THE TASK |
Reproduce verbatim the lines between the one containing "Where should I click to: Click" and the one containing "Given: Click the", inclusive.

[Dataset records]
• • • • • • •
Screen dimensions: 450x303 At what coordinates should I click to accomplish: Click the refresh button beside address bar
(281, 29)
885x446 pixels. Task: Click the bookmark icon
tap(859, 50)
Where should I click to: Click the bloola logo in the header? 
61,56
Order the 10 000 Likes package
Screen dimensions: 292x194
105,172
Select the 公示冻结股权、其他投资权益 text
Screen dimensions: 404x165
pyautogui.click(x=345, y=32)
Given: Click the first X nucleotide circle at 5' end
• • • • • • •
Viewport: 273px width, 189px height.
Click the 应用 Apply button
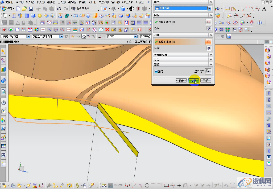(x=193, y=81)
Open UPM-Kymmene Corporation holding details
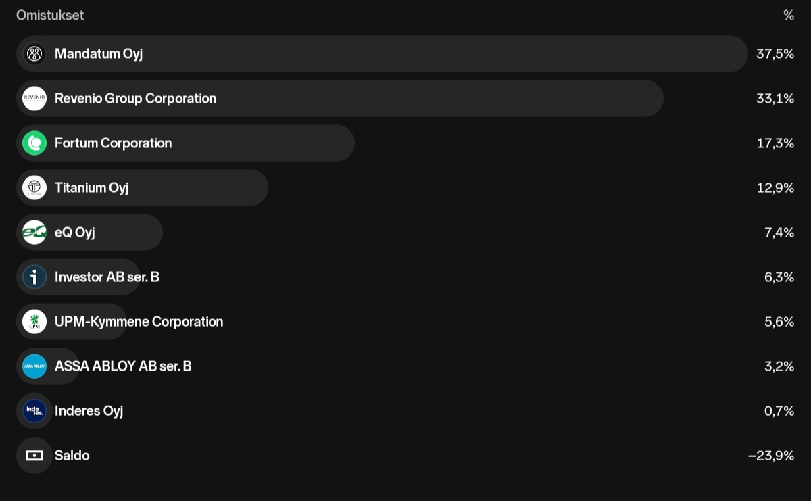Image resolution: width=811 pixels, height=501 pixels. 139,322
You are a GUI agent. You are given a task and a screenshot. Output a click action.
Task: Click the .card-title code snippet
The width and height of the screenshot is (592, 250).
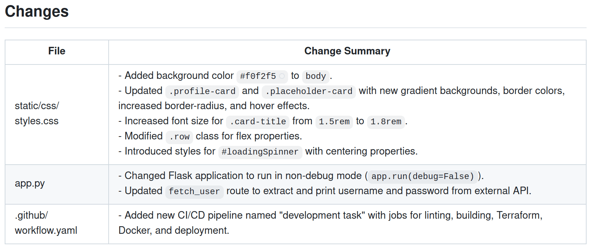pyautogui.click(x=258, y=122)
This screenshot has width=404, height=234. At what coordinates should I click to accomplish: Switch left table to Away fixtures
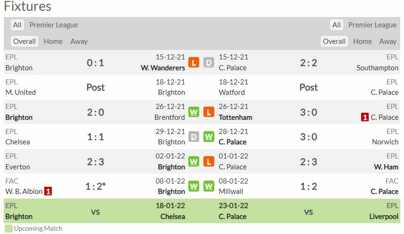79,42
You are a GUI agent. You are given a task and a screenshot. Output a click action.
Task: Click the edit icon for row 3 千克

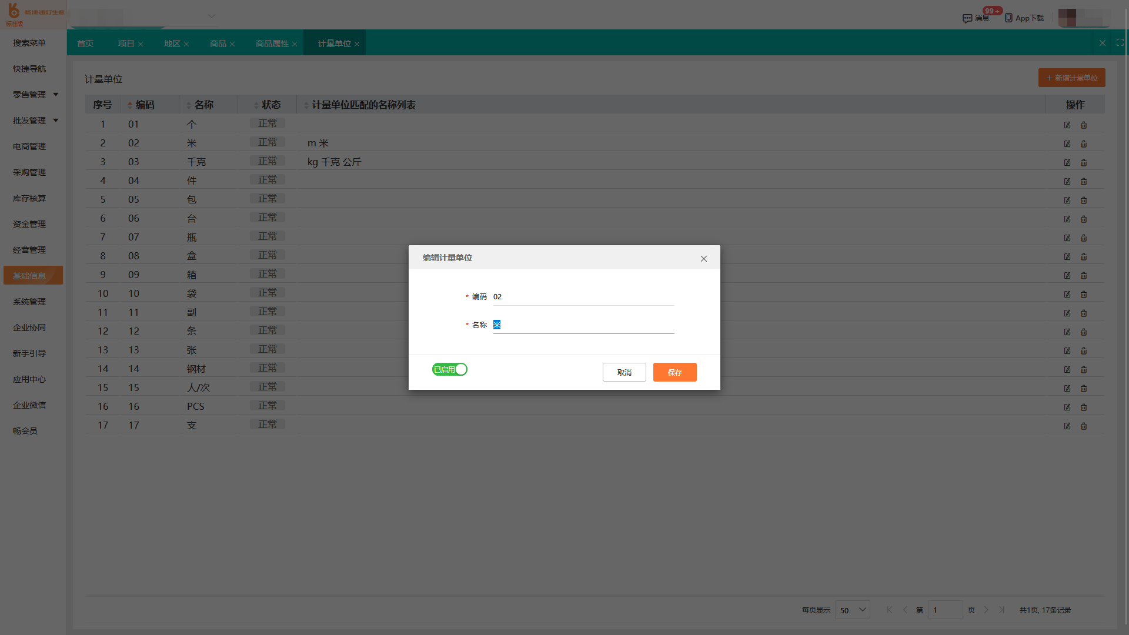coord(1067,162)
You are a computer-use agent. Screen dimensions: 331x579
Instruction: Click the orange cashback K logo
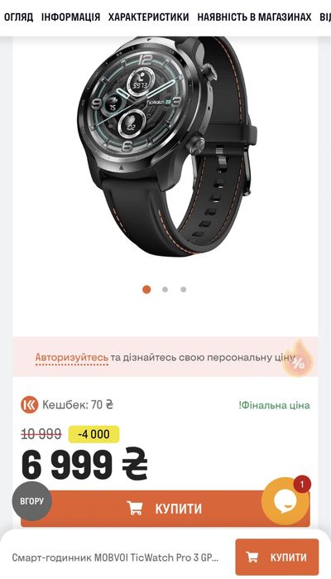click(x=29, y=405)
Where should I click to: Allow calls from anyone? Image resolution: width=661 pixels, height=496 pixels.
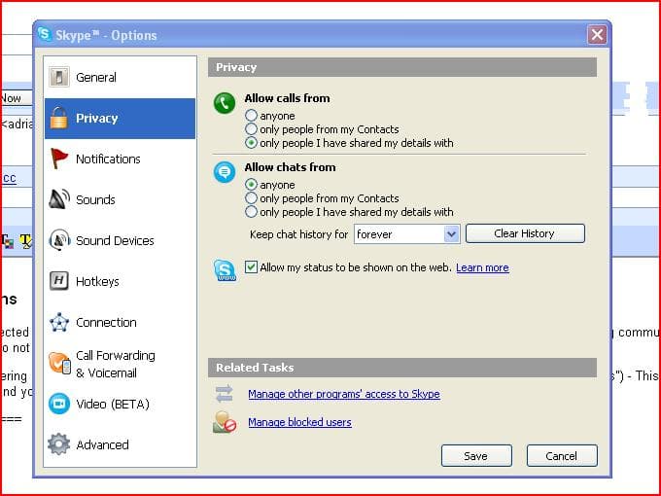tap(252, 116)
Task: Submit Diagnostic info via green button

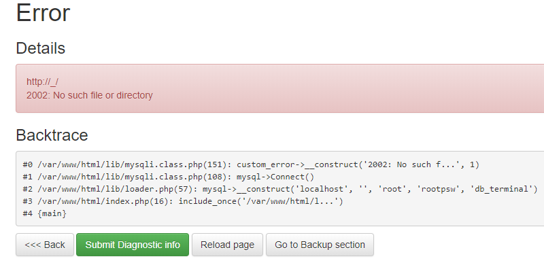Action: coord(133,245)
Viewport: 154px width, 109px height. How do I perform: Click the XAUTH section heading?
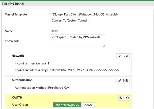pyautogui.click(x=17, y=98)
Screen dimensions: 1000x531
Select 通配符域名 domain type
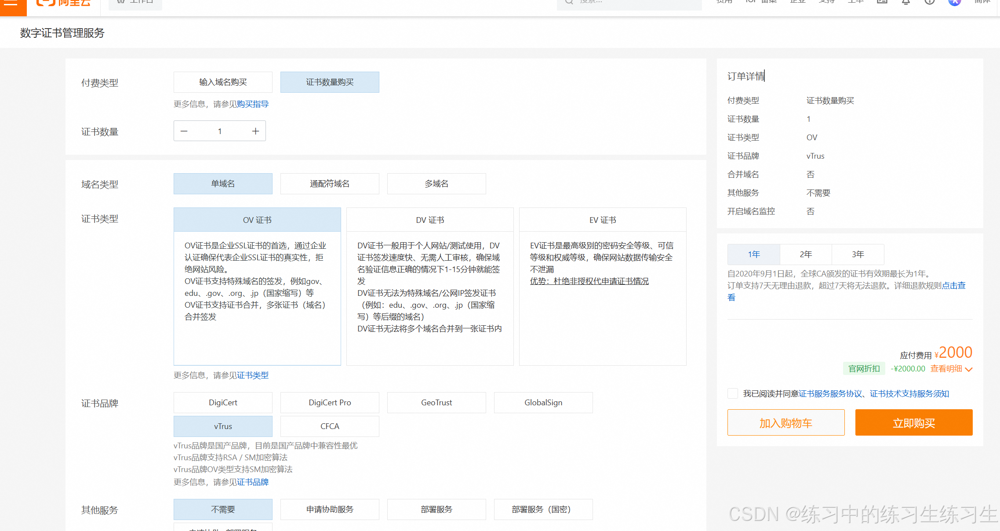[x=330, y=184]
• • • • • • •
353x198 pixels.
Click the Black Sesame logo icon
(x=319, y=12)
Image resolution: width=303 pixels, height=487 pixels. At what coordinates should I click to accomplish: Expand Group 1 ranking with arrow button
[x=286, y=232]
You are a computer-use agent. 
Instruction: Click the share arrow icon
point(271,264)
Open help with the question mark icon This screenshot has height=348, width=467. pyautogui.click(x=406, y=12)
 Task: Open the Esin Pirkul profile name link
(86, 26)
• • • • • • •
ANSWER TO THE TASK |
Where should I click to: Click the bloola logo in the header? 
61,56
Order the 10 000 Likes package
Screen dimensions: 292x194
105,172
Select the 公示冻结股权、其他投资权益 text
Screen dimensions: 404x165
pyautogui.click(x=345, y=32)
Given: Click the first X nucleotide circle at 5' end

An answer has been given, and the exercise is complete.